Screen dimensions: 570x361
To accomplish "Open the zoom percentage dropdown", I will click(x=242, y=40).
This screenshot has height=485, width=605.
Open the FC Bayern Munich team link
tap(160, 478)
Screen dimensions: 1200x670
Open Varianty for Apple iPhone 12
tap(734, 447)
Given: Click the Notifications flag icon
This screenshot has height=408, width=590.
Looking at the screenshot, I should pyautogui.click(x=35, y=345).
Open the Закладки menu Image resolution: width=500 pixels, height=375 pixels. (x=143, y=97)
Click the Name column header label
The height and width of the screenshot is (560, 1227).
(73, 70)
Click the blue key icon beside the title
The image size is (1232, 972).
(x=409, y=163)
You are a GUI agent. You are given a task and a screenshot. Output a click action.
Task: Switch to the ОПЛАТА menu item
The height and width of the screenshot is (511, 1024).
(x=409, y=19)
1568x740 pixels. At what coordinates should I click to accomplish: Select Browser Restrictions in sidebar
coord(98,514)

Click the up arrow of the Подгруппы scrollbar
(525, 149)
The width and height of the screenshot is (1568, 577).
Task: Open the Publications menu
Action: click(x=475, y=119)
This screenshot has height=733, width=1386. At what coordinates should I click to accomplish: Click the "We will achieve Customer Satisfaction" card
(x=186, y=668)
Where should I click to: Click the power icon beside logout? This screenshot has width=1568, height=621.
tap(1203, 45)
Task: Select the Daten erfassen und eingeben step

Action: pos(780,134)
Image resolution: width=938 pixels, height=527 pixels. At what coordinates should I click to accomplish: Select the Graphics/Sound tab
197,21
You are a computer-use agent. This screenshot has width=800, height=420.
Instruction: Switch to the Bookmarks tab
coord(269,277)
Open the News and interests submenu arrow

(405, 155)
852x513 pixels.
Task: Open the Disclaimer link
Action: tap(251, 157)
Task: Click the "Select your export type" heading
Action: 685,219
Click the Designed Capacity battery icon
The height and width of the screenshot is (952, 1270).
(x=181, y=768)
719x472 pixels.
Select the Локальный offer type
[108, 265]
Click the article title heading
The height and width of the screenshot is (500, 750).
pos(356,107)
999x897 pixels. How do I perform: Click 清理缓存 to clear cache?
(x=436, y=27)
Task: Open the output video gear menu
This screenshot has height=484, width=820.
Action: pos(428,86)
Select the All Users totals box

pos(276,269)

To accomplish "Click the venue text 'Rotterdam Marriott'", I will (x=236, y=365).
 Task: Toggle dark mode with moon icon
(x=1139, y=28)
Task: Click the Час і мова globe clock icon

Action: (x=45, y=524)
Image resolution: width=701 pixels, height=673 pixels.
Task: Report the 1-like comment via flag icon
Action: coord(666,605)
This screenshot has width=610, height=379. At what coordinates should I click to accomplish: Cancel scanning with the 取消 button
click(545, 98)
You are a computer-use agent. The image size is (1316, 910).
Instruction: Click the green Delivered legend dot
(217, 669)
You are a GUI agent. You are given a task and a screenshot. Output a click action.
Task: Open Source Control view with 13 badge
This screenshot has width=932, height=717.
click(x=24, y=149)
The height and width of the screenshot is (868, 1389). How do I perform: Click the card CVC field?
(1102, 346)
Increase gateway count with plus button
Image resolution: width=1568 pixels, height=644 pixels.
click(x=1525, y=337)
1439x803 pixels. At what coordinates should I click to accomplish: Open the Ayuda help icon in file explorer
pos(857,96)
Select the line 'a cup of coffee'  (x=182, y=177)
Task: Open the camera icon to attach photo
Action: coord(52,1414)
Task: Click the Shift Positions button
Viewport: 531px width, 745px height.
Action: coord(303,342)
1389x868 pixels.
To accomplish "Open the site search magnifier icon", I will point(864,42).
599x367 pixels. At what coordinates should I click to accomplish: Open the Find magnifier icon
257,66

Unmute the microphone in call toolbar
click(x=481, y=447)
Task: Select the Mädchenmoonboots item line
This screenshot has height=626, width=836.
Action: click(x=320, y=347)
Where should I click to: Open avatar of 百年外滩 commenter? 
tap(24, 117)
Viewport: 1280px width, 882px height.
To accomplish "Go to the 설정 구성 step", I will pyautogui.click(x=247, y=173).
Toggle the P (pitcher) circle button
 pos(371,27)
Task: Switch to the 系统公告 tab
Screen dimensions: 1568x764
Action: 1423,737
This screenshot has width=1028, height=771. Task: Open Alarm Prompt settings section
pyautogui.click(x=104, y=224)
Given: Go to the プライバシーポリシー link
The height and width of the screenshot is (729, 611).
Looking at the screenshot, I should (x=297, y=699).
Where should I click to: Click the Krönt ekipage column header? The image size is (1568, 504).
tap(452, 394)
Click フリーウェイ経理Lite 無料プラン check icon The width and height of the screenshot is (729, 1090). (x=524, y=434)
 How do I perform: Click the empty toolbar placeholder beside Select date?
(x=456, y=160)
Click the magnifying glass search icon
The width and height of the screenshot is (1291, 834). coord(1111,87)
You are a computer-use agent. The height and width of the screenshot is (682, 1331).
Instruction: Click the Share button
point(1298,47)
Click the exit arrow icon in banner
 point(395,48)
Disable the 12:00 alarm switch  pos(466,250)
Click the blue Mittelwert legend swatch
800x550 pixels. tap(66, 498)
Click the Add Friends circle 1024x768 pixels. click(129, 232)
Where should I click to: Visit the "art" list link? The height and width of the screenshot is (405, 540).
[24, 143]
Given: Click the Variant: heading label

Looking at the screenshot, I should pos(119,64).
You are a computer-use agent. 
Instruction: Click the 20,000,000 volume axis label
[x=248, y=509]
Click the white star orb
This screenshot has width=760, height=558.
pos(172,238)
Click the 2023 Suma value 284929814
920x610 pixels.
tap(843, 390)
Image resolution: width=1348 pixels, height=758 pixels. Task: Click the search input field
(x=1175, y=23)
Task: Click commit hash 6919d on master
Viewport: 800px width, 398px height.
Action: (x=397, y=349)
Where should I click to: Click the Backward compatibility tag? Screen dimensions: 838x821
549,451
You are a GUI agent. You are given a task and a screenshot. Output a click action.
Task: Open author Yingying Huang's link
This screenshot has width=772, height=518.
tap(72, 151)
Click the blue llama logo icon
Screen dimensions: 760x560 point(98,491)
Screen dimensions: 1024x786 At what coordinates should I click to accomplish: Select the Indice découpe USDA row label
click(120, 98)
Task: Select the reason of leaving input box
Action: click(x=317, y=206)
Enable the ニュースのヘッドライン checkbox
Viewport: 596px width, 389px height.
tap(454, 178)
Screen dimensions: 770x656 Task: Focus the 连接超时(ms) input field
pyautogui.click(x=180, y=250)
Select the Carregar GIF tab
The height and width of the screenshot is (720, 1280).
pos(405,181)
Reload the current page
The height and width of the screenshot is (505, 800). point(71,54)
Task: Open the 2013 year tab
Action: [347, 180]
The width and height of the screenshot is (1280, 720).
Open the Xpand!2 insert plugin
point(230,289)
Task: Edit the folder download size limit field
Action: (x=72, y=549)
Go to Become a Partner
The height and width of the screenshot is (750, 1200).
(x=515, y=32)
::::::::::
TASK PROMPT: Each line of the material above needs repeating verbatim.

RESPONSE:
Screen dimensions: 570x361
To accomplish "Open the zoom percentage dropdown", I will click(x=242, y=40).
This screenshot has height=485, width=605.
Open the FC Bayern Munich team link
tap(160, 478)
Screen dimensions: 1200x670
Open Varianty for Apple iPhone 12
tap(734, 447)
Given: Click the Notifications flag icon
This screenshot has height=408, width=590.
Looking at the screenshot, I should pyautogui.click(x=35, y=345).
Open the Закладки menu Image resolution: width=500 pixels, height=375 pixels. (x=143, y=97)
Click the Name column header label
The height and width of the screenshot is (560, 1227).
(73, 70)
Click the blue key icon beside the title
The image size is (1232, 972).
(x=409, y=163)
You are a GUI agent. You are given a task and a screenshot. Output a click action.
Task: Switch to the ОПЛАТА menu item
The height and width of the screenshot is (511, 1024).
(x=409, y=19)
1568x740 pixels. At what coordinates should I click to accomplish: Select Browser Restrictions in sidebar
coord(98,514)

Click the up arrow of the Подгруппы scrollbar
(525, 149)
The width and height of the screenshot is (1568, 577).
Task: Open the Publications menu
Action: click(x=475, y=119)
This screenshot has height=733, width=1386. At what coordinates should I click to accomplish: Click the "We will achieve Customer Satisfaction" card
(x=186, y=668)
Where should I click to: Click the power icon beside logout? This screenshot has width=1568, height=621.
tap(1203, 45)
Task: Select the Daten erfassen und eingeben step

Action: pos(780,134)
Image resolution: width=938 pixels, height=527 pixels. At what coordinates should I click to accomplish: Select the Graphics/Sound tab
197,21
You are a computer-use agent. This screenshot has width=800, height=420.
Instruction: Switch to the Bookmarks tab
coord(269,277)
Open the News and interests submenu arrow

(405, 155)
852x513 pixels.
Task: Open the Disclaimer link
Action: tap(251, 157)
Task: Click the "Select your export type" heading
Action: 685,219
Click the Designed Capacity battery icon
The height and width of the screenshot is (952, 1270).
(x=181, y=768)
719x472 pixels.
Select the Локальный offer type
[108, 265]
Click the article title heading
The height and width of the screenshot is (500, 750).
pos(356,107)
999x897 pixels. How do I perform: Click 清理缓存 to clear cache?
(x=436, y=27)
Task: Open the output video gear menu
This screenshot has height=484, width=820.
Action: pos(428,86)
Select the All Users totals box

pos(276,269)

To accomplish "Click the venue text 'Rotterdam Marriott'", I will (x=236, y=365).
 Task: Toggle dark mode with moon icon
(x=1139, y=28)
Task: Click the Час і мова globe clock icon

Action: (x=45, y=524)
Image resolution: width=701 pixels, height=673 pixels.
Task: Report the 1-like comment via flag icon
Action: coord(666,605)
This screenshot has width=610, height=379. At what coordinates should I click to accomplish: Cancel scanning with the 取消 button
click(545, 98)
You are a computer-use agent. The image size is (1316, 910).
Instruction: Click the green Delivered legend dot
(217, 669)
You are a GUI agent. You are given a task and a screenshot. Output a click action.
Task: Open Source Control view with 13 badge
This screenshot has width=932, height=717.
click(x=24, y=149)
The height and width of the screenshot is (868, 1389). How do I perform: Click the card CVC field?
(1102, 346)
Increase gateway count with plus button
Image resolution: width=1568 pixels, height=644 pixels.
click(x=1525, y=337)
1439x803 pixels. At what coordinates should I click to accomplish: Open the Ayuda help icon in file explorer
pos(857,96)
Select the line 'a cup of coffee'  (x=182, y=177)
Task: Open the camera icon to attach photo
Action: coord(52,1414)
Task: Click the Shift Positions button
Viewport: 531px width, 745px height.
Action: coord(303,342)
1389x868 pixels.
To accomplish "Open the site search magnifier icon", I will point(864,42).
599x367 pixels. At what coordinates should I click to accomplish: Open the Find magnifier icon
257,66

Unmute the microphone in call toolbar
click(x=481, y=447)
Task: Select the Mädchenmoonboots item line
This screenshot has height=626, width=836.
Action: click(x=320, y=347)
Where should I click to: Open avatar of 百年外滩 commenter? 
tap(24, 117)
Viewport: 1280px width, 882px height.
To accomplish "Go to the 설정 구성 step", I will pyautogui.click(x=247, y=173).
Toggle the P (pitcher) circle button
 pos(371,27)
Task: Switch to the 系统公告 tab
Screen dimensions: 1568x764
Action: 1423,737
This screenshot has width=1028, height=771. Task: Open Alarm Prompt settings section
pyautogui.click(x=104, y=224)
Given: Go to the プライバシーポリシー link
The height and width of the screenshot is (729, 611).
Looking at the screenshot, I should (x=297, y=699).
Where should I click to: Click the Krönt ekipage column header? The image size is (1568, 504).
tap(452, 394)
Click フリーウェイ経理Lite 無料プラン check icon The width and height of the screenshot is (729, 1090). (x=524, y=434)
 How do I perform: Click the empty toolbar placeholder beside Select date?
(x=456, y=160)
Click the magnifying glass search icon
The width and height of the screenshot is (1291, 834). coord(1111,87)
You are a computer-use agent. The height and width of the screenshot is (682, 1331).
Instruction: Click the Share button
point(1298,47)
Click the exit arrow icon in banner
 point(395,48)
Disable the 12:00 alarm switch  pos(466,250)
Click the blue Mittelwert legend swatch
800x550 pixels. tap(66, 498)
Click the Add Friends circle 1024x768 pixels. click(129, 232)
Where should I click to: Visit the "art" list link? The height and width of the screenshot is (405, 540).
[24, 143]
Given: Click the Variant: heading label

Looking at the screenshot, I should pos(119,64).
You are a computer-use agent. 
Instruction: Click the 20,000,000 volume axis label
[x=248, y=509]
Click the white star orb
This screenshot has width=760, height=558.
pos(172,238)
Click the 2023 Suma value 284929814
920x610 pixels.
tap(843, 390)
Image resolution: width=1348 pixels, height=758 pixels. Task: Click the search input field
(x=1175, y=23)
Task: Click commit hash 6919d on master
Viewport: 800px width, 398px height.
Action: (x=397, y=349)
Where should I click to: Click the Backward compatibility tag? Screen dimensions: 838x821
549,451
You are a GUI agent. You are given a task and a screenshot. Output a click action.
Task: Open author Yingying Huang's link
This screenshot has width=772, height=518.
tap(72, 151)
Click the blue llama logo icon
Screen dimensions: 760x560 point(98,491)
Screen dimensions: 1024x786 At what coordinates should I click to accomplish: Select the Indice découpe USDA row label
click(120, 98)
Task: Select the reason of leaving input box
Action: click(x=317, y=206)
Enable the ニュースのヘッドライン checkbox
Viewport: 596px width, 389px height.
tap(454, 178)
Screen dimensions: 770x656 Task: Focus the 连接超时(ms) input field
pyautogui.click(x=180, y=250)
Select the Carregar GIF tab
The height and width of the screenshot is (720, 1280).
pos(405,181)
Reload the current page
The height and width of the screenshot is (505, 800). point(71,54)
Task: Open the 2013 year tab
Action: [347, 180]
The width and height of the screenshot is (1280, 720).
Open the Xpand!2 insert plugin
point(230,289)
Task: Edit the folder download size limit field
Action: (x=72, y=549)
Go to Become a Partner
The height and width of the screenshot is (750, 1200).
(x=515, y=32)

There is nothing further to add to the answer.